# Indicator light flashing on Inspiron 6000



## vivianvaz (Aug 20, 2006)

On the hinge cover there are 3 lights, the on/off light, the hard drive light(?) and the Power (?) light. ThePower light is flashing in a distinct pattern. It pauses on green, then flashes 4 times orange very quickly. Otherwise, the computer behaves normally. I can find NO documentation on this. Any ideas?

Thanks.


----------



## Changeling (Nov 7, 2005)

Battery level indicator??


----------



## Changeling (Nov 7, 2005)

Just checked with Dell website, dowloaded owners manual page 14 refers to this light 

Quote

If the computer is connected to an electrical outlet, the light operates as follows:
• Solid green: The battery is charging.
• Flashing green: The battery is almost fully charged.
If the computer is running on a battery, the light operates as follows:
• Off: The battery is adequately charged (or the computer is turned off).
• Flashing orange: The battery charge is low.
• Solid orange: The battery charge is critically low.


----------



## hwm54112 (Oct 10, 2005)

Take the battery out.

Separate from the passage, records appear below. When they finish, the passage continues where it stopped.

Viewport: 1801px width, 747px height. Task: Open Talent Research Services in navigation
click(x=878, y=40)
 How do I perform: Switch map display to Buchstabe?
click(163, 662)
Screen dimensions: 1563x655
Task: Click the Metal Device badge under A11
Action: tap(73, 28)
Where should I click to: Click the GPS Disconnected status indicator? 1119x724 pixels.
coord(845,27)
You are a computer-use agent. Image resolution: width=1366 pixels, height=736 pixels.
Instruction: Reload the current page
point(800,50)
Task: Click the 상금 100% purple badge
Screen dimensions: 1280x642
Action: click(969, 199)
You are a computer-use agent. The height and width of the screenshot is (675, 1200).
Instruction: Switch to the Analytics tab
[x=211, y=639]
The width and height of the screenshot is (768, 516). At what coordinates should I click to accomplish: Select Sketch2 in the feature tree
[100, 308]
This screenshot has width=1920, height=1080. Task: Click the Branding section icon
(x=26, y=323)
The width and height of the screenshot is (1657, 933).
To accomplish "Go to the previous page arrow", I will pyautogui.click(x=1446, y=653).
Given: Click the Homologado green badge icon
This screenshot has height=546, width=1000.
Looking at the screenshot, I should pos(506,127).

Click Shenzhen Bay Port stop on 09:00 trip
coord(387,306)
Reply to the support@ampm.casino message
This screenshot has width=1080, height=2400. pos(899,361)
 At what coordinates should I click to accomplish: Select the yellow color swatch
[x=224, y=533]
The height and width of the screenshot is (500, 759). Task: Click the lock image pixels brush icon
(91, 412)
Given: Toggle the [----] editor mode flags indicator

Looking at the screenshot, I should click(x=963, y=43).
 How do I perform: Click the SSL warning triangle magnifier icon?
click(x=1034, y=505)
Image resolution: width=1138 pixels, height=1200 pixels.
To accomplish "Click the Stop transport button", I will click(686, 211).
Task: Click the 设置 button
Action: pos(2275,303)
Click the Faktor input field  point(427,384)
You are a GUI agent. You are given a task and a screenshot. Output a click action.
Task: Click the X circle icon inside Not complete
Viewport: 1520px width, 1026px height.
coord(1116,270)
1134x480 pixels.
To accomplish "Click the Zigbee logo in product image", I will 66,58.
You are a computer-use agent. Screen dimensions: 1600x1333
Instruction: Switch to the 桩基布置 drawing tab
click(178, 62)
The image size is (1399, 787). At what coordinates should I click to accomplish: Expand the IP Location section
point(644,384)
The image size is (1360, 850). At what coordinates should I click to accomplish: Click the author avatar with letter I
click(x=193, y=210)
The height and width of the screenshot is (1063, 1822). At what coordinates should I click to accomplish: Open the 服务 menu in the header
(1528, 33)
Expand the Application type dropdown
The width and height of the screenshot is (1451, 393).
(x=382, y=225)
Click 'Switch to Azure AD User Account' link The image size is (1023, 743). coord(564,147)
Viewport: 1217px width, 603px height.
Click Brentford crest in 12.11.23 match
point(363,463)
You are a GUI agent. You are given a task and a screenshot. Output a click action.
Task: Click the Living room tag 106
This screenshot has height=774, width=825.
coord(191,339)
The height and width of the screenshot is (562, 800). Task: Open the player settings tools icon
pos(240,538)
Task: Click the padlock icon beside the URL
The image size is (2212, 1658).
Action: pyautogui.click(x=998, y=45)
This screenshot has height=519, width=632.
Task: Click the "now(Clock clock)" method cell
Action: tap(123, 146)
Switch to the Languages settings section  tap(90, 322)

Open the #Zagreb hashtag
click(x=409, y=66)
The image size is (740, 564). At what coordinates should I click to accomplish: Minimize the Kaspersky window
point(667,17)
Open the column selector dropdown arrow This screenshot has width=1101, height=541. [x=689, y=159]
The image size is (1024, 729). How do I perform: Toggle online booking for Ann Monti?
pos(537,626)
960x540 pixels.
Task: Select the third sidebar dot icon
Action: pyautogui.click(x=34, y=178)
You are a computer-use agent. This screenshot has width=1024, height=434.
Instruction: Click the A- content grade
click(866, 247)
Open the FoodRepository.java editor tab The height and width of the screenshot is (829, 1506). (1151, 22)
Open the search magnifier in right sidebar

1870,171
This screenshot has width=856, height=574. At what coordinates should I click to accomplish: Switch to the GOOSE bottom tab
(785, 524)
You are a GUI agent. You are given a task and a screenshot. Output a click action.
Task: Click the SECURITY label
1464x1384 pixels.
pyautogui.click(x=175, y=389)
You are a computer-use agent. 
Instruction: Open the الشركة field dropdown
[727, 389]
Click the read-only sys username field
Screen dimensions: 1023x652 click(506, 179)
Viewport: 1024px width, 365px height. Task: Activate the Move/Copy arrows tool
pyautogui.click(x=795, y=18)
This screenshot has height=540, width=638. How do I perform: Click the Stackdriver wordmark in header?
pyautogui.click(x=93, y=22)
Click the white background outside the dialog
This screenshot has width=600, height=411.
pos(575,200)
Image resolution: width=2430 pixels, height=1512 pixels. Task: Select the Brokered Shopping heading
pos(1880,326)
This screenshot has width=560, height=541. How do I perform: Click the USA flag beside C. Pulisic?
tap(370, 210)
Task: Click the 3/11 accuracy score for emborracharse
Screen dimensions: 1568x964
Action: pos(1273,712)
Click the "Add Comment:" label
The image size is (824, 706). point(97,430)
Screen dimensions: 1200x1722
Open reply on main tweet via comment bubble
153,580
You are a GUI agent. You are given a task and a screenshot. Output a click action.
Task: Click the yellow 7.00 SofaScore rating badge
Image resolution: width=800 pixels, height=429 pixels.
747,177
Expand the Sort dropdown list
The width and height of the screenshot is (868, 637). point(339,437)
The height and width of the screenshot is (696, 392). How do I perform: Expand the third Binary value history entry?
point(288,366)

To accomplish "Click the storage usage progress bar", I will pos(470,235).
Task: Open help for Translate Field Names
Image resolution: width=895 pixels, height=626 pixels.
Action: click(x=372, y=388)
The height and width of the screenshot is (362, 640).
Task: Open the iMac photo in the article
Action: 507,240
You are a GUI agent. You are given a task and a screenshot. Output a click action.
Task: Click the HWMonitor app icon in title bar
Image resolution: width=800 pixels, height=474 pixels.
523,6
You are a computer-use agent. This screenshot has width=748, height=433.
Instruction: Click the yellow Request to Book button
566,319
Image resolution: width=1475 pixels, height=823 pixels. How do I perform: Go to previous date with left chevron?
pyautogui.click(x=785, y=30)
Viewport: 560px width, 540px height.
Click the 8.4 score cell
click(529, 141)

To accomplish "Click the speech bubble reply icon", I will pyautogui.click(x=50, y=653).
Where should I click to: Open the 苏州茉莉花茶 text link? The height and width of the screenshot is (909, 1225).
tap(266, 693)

If it continues to flash with the same pattern, the flash might represent a bios error or diagnostic code.

As most manufacturer's seem to ignore bios altogether in their documentation, you might try a search on the bios version.

Better yet, download everestfind out what mobo you have , and see if you can find a manual for the mobo. Unfortunately, dell probably altered the bios somewhat but at least it’s a start. 


Bill


----------